Questa volta, però, il tentativo di intrusione non è andato a buon fine. Dopo il primo episodio, infatti, la ASL Bari aveva immediatamente denunciato il furto e disposto un rafforzamento della vigilanza sull’intera struttura, temendo un nuovo colpo notturno. Un’intuizione rivelatasi corretta: intorno alle 3.35, le guardie giurate hanno intercettato l’uomo all’interno dei locali ADI, bloccandolo e consentendo il tempestivo intervento delle forze dell’ordine.
Secondo quanto ricostruito, il malfattore avrebbe danneggiato un’altra porta-finestra – quella precedentemente forzata era stata nel frattempo riparata – con l’intento di sottrarre altri tablet e, verosimilmente, anche le auto di servizio utilizzate dagli operatori per l’assistenza domiciliare.
«Il ladro di salute è stato consegnato alle forze dell’ordine per subire le conseguenze di legge – ha dichiarato il direttore generale della ASL Bari, Luigi Fruscio – per chi non si fa scrupolo di rubare strumenti utili alla sanità pubblica, che è al servizio anche della comunità in cui probabilmente egli stesso vive. Continueremo a lavorare e a sorvegliare per il bene di tutti, fiduciosi che l’autorità giudiziaria possa recuperare il maltolto e garantire la continuità dell’assistenza domiciliare a pazienti cronici, oncologici e anziani».
Già all’indomani del primo furto, Fruscio aveva parlato di «delinquenti senza dignità», sottolineando come si tratti di un reato particolarmente odioso, perché non colpisce solo il patrimonio pubblico ma, indirettamente e concretamente, le persone più fragili.

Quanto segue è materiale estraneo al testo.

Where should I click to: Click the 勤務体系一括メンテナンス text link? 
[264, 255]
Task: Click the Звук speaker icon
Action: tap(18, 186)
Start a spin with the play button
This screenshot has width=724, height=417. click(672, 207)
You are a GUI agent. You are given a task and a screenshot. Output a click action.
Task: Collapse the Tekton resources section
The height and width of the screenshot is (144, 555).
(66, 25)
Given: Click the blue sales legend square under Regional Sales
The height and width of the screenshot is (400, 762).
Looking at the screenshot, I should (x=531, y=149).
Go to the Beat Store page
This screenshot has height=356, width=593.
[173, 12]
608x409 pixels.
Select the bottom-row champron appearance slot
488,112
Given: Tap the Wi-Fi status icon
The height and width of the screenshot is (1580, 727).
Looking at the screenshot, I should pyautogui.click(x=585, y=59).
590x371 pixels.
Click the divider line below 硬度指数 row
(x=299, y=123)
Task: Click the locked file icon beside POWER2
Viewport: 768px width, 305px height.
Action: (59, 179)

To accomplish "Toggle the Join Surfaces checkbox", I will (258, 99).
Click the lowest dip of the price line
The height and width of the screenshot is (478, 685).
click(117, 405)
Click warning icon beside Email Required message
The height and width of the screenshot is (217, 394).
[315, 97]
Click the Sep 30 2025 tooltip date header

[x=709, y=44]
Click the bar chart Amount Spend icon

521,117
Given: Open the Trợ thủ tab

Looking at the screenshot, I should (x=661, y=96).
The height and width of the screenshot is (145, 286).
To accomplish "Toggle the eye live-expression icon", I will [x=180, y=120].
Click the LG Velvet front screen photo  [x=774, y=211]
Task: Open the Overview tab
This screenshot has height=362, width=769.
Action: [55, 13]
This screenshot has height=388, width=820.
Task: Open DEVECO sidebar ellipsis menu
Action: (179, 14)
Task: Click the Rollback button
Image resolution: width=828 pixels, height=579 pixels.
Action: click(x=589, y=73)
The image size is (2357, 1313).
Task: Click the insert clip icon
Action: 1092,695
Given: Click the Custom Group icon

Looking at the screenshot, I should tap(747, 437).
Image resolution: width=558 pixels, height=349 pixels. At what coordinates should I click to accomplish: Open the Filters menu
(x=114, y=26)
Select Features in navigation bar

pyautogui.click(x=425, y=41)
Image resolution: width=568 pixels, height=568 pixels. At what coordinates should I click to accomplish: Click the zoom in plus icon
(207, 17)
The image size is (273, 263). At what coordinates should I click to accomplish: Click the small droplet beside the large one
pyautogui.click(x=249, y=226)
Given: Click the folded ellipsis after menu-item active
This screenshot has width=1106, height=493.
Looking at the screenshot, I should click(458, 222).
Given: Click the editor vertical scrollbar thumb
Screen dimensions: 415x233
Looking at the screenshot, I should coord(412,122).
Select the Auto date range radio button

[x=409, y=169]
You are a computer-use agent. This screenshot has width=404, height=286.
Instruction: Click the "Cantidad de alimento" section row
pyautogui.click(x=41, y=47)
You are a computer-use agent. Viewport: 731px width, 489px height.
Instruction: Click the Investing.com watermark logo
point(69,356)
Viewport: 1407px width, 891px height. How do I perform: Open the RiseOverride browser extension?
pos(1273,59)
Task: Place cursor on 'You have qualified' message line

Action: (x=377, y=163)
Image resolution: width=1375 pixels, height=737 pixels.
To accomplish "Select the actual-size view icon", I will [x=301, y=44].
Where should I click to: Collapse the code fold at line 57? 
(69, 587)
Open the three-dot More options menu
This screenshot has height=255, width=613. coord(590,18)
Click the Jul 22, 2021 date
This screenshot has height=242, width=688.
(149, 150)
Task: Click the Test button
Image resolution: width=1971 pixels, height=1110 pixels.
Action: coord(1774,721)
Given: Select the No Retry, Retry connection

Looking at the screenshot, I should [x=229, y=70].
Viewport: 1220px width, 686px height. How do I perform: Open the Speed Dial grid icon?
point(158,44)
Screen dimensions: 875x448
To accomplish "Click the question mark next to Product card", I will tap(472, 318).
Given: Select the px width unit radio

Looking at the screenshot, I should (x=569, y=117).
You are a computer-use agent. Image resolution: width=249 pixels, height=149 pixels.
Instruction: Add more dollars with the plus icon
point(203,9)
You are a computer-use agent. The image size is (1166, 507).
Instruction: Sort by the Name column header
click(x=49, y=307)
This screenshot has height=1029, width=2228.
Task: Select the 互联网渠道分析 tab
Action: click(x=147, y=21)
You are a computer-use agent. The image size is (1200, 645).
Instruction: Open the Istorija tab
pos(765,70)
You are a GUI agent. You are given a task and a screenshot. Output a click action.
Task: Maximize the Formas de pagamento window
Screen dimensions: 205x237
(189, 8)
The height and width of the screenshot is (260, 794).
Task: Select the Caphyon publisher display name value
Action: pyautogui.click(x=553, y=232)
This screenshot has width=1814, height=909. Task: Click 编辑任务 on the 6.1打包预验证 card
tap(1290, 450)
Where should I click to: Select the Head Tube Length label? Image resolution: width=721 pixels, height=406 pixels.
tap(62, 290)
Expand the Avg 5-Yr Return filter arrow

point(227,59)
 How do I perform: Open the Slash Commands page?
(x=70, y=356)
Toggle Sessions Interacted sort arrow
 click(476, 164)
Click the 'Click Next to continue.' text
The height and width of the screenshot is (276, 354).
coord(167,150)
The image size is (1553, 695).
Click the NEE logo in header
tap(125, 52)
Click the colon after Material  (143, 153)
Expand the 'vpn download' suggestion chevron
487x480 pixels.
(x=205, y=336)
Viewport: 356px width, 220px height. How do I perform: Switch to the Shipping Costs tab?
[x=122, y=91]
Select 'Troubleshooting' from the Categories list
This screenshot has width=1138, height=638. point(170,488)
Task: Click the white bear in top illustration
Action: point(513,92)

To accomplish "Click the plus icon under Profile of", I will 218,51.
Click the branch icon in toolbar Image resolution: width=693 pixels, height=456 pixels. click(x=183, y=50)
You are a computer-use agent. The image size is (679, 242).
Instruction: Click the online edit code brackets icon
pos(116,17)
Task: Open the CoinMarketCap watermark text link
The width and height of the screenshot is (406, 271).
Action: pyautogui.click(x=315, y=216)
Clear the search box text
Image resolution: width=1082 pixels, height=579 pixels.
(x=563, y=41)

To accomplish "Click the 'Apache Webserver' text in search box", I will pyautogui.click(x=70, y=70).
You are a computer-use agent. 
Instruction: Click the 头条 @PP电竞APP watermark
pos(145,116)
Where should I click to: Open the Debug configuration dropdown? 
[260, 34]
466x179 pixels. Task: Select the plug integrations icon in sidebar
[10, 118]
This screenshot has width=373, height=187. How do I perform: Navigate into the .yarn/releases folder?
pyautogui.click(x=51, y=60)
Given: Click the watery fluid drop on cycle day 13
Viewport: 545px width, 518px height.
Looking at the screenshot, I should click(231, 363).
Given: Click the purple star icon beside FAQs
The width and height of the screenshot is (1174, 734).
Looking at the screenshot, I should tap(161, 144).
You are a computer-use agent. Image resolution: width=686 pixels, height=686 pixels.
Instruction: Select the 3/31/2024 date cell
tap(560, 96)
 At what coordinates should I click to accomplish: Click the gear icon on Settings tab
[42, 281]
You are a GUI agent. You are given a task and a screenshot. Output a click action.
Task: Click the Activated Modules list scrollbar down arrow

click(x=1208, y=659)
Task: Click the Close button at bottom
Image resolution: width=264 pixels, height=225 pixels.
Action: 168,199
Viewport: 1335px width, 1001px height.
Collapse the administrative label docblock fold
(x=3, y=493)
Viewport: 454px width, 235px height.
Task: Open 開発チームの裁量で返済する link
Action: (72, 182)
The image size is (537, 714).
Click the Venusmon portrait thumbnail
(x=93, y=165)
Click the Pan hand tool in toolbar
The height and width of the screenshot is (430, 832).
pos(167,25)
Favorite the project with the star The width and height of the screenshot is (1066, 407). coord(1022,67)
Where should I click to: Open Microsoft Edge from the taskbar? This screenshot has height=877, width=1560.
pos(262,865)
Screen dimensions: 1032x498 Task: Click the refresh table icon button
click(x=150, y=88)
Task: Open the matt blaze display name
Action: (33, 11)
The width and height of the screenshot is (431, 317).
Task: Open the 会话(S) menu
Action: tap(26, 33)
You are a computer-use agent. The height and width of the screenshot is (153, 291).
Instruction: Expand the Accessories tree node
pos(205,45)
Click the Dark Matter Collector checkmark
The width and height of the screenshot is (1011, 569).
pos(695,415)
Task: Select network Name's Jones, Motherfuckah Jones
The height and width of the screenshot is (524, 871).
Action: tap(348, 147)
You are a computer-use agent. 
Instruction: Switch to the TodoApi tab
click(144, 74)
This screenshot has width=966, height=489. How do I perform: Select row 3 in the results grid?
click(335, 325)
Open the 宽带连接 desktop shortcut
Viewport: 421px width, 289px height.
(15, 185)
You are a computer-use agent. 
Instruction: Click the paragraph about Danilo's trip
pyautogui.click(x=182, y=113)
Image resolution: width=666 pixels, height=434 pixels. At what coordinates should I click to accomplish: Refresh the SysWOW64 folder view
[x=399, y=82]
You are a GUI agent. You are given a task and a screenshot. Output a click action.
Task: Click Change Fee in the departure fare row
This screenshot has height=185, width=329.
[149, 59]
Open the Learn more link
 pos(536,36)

Sottrarre strumenti di lavoro agli operatori sanitari significa infatti compromettere un servizio essenziale, proprio mentre è in corso l’avvio di un nuovo modello di cure domiciliari digitali.
Sul posto, nelle ore successive ai fatti, è intervenuta anche la Polizia Scientifica per i rilievi tecnici. Le indagini sono state affidate al Commissariato di Polizia di Bitonto.